Milan, perché dico Kean? Semplice e qui di seguito spiegherò i motivi per i quali l’attaccante italiano ha buone probabilità di vestire maglia rossonera.
In queste ultime settimane si parla esclusivamente di attacco. Questo non significa che il Milan non stia programmando anche in altri reparti, ma si sa…la punta è ormai un’urgenza impellente su cui la dirigenza rossonera spesso non si è fatta trovare presente.
Si parla di Dusan Vlahovic, uno dei primari obiettivi dell’estate scorsa. L’attaccante classe 2000 serbo tuttavia sta cercando di negoziare con la Juventus il rinnovo di contratto su cifre ad oggi difficilmente accessibili ai paletti rossoneri sul monte ingaggi. Ritengo complessa la trattativa anche perché Darko Ristic pretenderà una sonora commissione alla firma, cosa da cui il Milan cerca sempre di tenersi lontano.
Detto questo, Lewandowski e Gyokeres le ritengo suggestioni, sebbene ci siano state alcune telefonate con i rispettivi agenti e Zlatan Ibrahimovic stia cercando di lavorare ai fianchi con la famiglia del classe ’98 svedese.
I vari Pellegrino, Castro, Tresoldi sono ottimi profili, ma ad oggi non assicurano le adeguate spalle larghe per portare il peso di un intero attacco.
Viene quindi logico pensare che i rossoneri cerchino un profilo con un ingaggio limitato e una buona conoscenza del campionato italiano e l’identikit, almeno secondo la mia opinione, porta a Moise Kean.
Il classe 2000, all’alba dei suoi 26 anni, vuole una big per competere per qualcosa di importante e l’idea Milan sarebbe a lui del tutto gradita.

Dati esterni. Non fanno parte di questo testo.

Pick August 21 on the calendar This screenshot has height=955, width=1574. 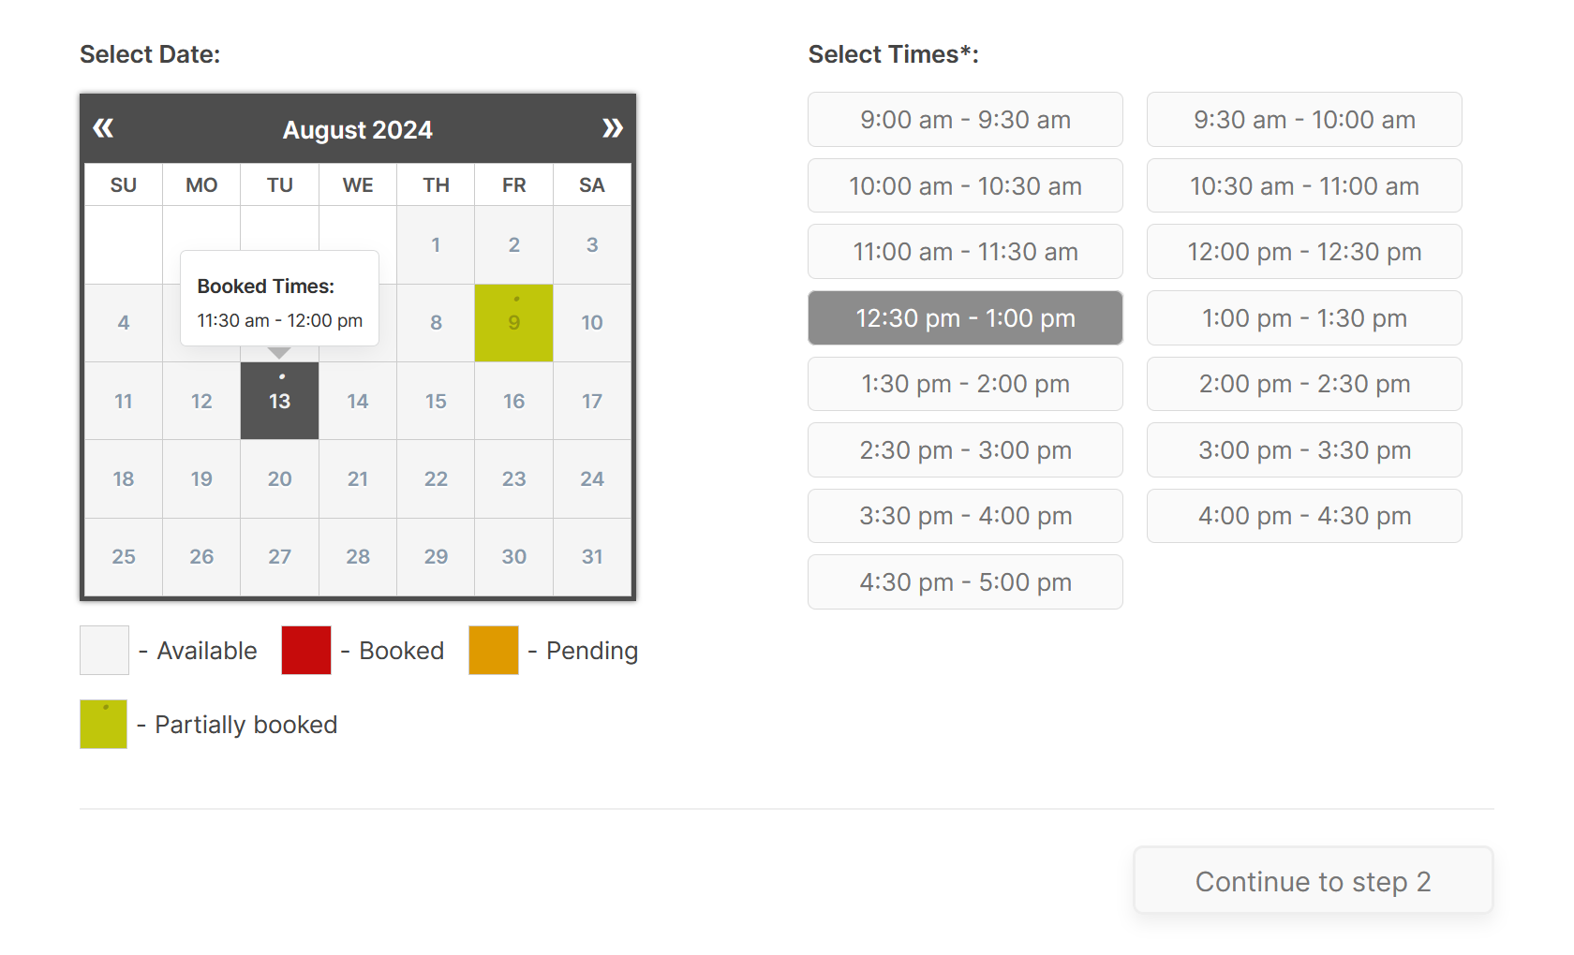358,479
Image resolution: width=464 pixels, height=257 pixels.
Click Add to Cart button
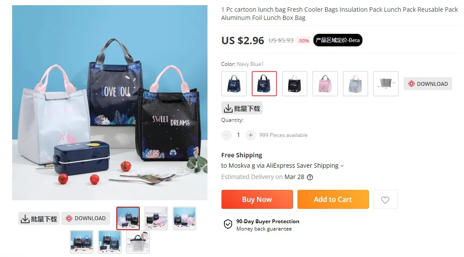pyautogui.click(x=333, y=199)
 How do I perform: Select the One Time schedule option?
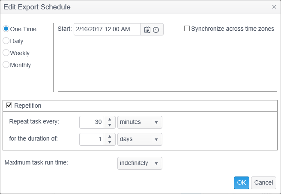[x=6, y=29]
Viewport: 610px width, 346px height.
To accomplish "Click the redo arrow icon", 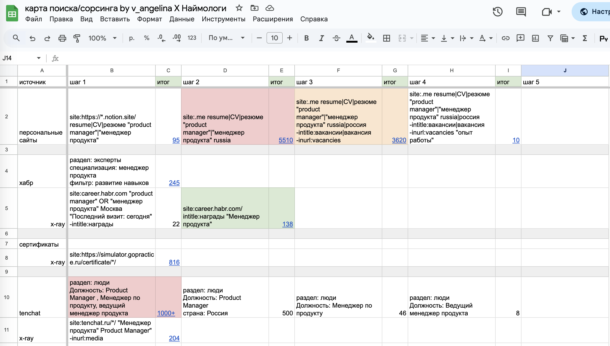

Diversi i contatti con l’agente Alessandro Lucci il quale sta lavorando per assicurare al suo assistito un futuro migliore.

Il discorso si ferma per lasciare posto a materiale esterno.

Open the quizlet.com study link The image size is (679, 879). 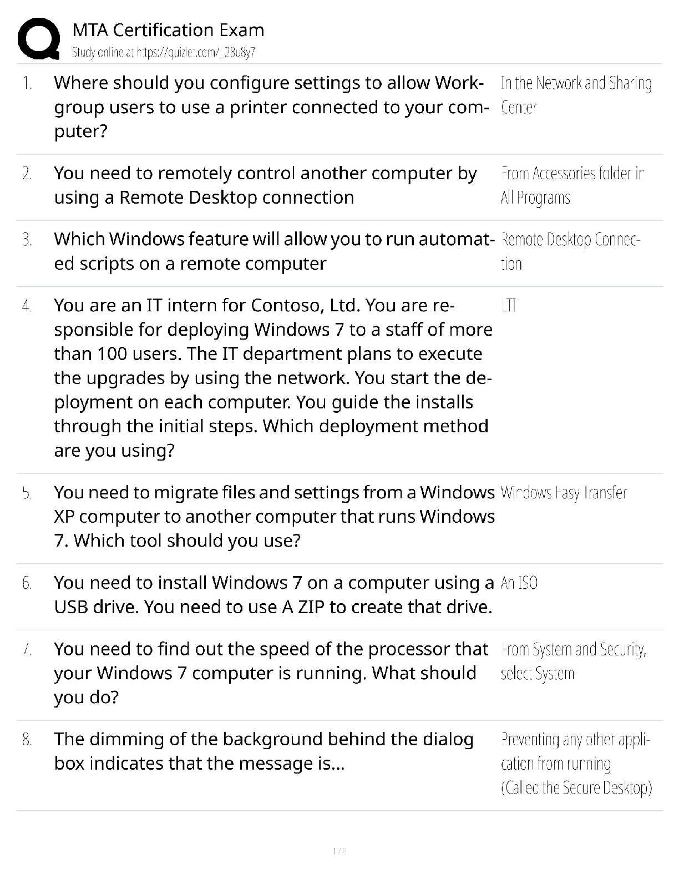pyautogui.click(x=164, y=53)
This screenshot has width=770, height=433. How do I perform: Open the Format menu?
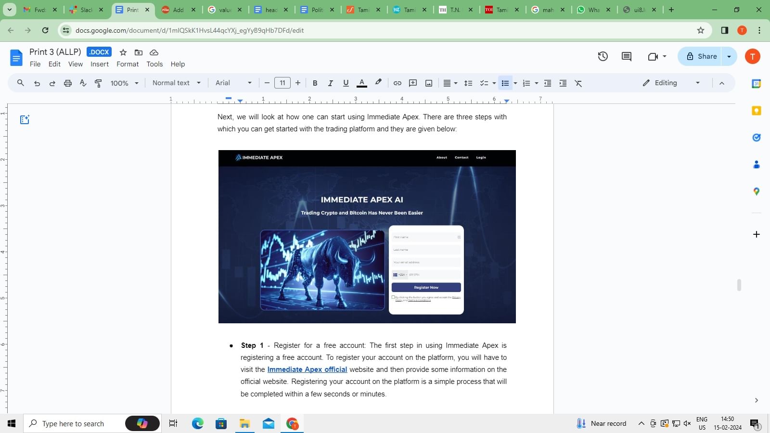click(128, 64)
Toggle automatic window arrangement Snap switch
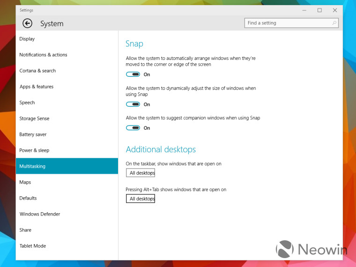356x267 pixels. tap(133, 74)
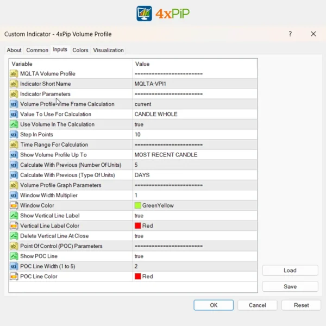Click the icon beside POC Line Width

point(14,266)
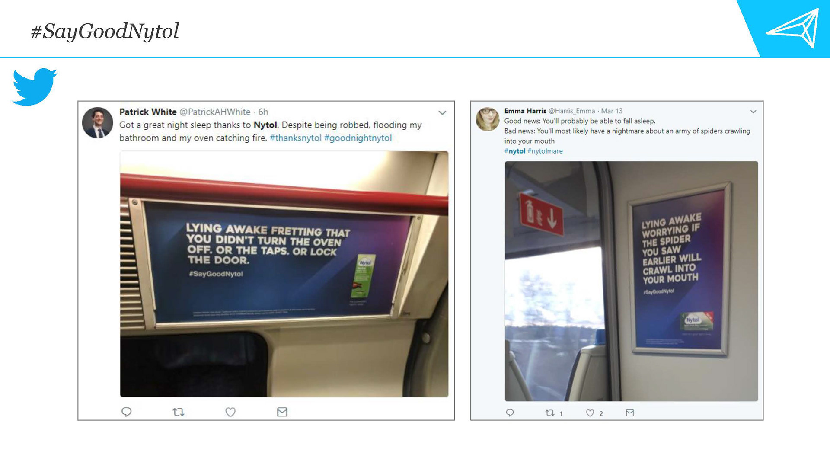
Task: Open Emma Harris's profile avatar
Action: point(488,119)
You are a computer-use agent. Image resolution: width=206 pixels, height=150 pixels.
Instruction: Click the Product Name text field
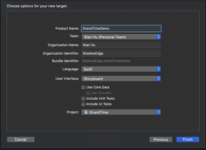121,28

Attualmente Kean alla Fiorentina percepisce 4,5 milioni di euro, cifra che il Milan potrebbe replicare e migliorare con l’aggiunta di alcuni bonus. Il costo del cartellino, andando a rivedere la clausola rescissoria, potrebbe portarsi a una cifra intorno ai 40 milioni di euro che potrebbe essere sostenibile.